── Data under study ──
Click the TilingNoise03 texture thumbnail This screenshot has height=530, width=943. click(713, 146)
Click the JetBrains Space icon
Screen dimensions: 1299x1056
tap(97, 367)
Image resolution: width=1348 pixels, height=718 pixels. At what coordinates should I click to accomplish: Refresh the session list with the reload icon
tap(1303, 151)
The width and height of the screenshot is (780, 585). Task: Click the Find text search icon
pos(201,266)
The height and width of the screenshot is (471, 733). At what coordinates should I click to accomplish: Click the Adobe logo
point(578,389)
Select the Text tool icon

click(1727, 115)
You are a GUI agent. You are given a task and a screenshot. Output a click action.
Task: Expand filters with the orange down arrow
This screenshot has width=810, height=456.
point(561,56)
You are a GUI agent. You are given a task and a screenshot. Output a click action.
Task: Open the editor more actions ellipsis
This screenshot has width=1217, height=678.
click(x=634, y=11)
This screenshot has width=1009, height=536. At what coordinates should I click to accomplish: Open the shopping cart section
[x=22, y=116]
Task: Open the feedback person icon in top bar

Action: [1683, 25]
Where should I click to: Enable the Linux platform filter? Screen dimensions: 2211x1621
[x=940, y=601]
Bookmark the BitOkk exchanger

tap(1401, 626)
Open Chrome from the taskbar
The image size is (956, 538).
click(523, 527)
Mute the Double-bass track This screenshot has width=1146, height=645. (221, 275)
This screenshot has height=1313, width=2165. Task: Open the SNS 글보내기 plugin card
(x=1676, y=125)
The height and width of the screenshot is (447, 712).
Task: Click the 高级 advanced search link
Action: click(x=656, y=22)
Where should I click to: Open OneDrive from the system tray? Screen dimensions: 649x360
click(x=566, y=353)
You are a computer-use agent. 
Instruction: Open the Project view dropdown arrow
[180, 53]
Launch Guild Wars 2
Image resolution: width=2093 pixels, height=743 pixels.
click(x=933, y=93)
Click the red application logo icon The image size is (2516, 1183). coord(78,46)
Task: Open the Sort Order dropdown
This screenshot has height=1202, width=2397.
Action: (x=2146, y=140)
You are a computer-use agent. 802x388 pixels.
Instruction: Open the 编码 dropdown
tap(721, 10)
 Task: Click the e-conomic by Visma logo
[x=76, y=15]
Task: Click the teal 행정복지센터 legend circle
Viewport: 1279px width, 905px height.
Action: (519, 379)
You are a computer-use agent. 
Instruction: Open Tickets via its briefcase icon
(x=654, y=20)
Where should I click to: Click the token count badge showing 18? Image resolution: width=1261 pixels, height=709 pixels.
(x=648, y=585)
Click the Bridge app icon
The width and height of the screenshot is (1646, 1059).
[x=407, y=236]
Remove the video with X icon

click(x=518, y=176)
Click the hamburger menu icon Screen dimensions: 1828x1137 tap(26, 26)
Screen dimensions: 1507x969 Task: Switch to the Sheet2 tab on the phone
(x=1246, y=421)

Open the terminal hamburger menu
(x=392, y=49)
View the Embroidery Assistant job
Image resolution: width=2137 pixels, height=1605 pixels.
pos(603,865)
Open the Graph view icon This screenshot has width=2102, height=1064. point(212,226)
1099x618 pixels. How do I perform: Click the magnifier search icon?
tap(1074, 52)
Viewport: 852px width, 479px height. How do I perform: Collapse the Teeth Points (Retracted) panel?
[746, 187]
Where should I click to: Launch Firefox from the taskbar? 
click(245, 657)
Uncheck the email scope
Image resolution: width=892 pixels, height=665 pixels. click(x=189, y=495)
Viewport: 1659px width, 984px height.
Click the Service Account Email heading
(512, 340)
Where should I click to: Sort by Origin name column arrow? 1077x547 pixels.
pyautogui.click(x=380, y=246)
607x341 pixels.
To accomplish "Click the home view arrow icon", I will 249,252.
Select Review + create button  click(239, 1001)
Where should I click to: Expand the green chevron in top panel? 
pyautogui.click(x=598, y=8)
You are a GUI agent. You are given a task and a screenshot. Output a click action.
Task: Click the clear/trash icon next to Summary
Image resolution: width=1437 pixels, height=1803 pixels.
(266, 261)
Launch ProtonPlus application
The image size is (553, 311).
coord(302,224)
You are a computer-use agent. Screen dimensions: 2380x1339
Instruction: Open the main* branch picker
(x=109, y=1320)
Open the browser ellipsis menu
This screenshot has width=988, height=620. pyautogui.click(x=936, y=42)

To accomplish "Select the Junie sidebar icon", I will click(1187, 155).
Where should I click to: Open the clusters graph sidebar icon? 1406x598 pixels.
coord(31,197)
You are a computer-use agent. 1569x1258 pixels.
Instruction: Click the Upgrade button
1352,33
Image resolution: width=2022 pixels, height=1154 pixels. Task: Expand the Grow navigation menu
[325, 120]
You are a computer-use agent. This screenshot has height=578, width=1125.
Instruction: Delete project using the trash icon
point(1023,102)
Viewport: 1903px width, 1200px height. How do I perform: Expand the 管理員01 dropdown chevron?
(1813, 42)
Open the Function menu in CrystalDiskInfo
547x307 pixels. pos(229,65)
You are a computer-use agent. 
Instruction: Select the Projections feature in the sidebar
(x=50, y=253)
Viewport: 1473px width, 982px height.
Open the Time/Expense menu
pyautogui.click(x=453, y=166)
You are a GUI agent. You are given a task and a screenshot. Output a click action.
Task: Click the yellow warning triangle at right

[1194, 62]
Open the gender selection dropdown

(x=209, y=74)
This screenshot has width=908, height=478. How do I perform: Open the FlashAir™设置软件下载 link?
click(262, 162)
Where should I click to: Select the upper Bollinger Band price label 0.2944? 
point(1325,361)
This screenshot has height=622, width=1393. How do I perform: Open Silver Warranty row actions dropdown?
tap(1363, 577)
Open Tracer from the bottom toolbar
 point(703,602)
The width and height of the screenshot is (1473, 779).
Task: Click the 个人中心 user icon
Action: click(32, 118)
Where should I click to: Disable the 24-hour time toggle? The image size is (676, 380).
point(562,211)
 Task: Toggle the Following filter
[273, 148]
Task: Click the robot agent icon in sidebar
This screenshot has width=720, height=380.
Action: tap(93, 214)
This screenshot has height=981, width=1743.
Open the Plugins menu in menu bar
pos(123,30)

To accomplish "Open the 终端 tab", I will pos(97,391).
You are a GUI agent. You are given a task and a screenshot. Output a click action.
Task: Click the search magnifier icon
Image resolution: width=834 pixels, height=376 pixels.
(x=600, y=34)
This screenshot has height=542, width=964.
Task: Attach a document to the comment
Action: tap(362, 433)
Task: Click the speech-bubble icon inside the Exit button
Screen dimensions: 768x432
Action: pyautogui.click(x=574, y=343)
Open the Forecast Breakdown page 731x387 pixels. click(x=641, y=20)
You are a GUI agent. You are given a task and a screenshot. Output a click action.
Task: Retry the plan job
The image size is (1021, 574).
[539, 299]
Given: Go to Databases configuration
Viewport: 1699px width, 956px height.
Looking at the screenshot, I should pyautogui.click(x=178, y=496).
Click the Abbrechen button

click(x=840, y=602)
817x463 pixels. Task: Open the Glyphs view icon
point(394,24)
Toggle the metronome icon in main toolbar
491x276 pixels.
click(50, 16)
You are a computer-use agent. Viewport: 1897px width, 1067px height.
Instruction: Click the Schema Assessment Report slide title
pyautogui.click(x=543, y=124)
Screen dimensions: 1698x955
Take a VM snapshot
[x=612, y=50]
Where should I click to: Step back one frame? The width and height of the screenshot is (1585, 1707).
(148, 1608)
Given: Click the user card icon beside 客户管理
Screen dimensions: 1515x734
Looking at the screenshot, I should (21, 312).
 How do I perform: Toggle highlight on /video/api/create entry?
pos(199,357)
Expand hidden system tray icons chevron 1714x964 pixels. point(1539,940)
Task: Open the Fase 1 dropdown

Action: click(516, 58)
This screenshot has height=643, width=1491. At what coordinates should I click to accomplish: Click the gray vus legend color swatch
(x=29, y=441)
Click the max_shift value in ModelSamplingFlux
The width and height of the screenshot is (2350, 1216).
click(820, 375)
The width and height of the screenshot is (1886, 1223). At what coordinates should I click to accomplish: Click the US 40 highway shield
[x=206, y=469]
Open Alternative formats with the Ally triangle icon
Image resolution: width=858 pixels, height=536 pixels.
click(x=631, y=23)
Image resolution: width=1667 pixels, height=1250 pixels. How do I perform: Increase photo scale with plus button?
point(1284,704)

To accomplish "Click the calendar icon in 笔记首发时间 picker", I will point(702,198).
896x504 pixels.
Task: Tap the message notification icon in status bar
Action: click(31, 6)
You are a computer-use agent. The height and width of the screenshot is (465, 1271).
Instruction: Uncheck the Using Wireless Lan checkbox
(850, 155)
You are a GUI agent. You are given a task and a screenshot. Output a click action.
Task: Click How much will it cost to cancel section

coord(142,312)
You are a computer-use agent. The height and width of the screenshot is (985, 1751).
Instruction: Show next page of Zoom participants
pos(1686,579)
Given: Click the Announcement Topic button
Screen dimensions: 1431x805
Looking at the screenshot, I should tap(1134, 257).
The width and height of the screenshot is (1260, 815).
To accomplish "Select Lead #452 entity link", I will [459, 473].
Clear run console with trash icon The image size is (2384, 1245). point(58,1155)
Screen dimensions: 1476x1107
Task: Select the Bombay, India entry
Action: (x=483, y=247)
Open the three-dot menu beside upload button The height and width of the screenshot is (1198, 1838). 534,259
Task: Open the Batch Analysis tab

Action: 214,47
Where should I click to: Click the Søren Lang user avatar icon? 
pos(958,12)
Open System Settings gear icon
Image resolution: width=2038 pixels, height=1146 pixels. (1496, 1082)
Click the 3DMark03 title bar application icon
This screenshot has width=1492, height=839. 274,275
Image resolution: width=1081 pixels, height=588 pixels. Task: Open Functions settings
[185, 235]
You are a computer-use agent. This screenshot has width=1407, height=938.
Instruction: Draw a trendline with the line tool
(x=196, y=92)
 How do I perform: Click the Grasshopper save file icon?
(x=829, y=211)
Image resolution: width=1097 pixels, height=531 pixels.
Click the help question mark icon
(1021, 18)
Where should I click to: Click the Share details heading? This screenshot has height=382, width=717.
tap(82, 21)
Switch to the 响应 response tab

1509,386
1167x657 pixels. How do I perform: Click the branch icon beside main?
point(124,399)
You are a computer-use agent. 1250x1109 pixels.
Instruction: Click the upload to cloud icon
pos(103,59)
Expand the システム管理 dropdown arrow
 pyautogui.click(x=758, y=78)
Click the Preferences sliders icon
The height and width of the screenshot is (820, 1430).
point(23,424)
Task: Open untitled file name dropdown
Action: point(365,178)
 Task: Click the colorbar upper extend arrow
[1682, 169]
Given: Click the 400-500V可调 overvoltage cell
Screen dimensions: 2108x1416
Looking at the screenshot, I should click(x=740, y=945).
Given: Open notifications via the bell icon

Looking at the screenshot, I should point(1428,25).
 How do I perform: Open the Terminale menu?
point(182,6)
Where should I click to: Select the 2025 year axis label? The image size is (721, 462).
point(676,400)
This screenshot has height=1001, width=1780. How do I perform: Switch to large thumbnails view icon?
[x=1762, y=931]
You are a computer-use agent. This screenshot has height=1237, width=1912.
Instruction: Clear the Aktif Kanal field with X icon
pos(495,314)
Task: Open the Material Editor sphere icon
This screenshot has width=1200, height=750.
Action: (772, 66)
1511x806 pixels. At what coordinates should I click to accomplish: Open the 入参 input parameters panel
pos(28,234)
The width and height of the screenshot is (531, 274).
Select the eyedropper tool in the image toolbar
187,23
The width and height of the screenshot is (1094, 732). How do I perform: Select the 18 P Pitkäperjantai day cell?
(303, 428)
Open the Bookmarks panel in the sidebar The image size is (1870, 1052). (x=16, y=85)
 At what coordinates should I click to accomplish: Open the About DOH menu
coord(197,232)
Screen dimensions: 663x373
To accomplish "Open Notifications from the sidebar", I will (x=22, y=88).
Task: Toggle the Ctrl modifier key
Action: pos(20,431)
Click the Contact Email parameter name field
───
▶ Exercise requirements
In the material above, transcribe exactly the lines beginning at the one with "This screenshot has width=1200, height=750." and ending at the one with "The width and height of the screenshot is (531, 274).", both included.

▶ Solution for this problem
This screenshot has width=1200, height=750.
Action: (772, 66)
1511x806 pixels. At what coordinates should I click to accomplish: Open the 入参 input parameters panel
pos(28,234)
The width and height of the screenshot is (531, 274).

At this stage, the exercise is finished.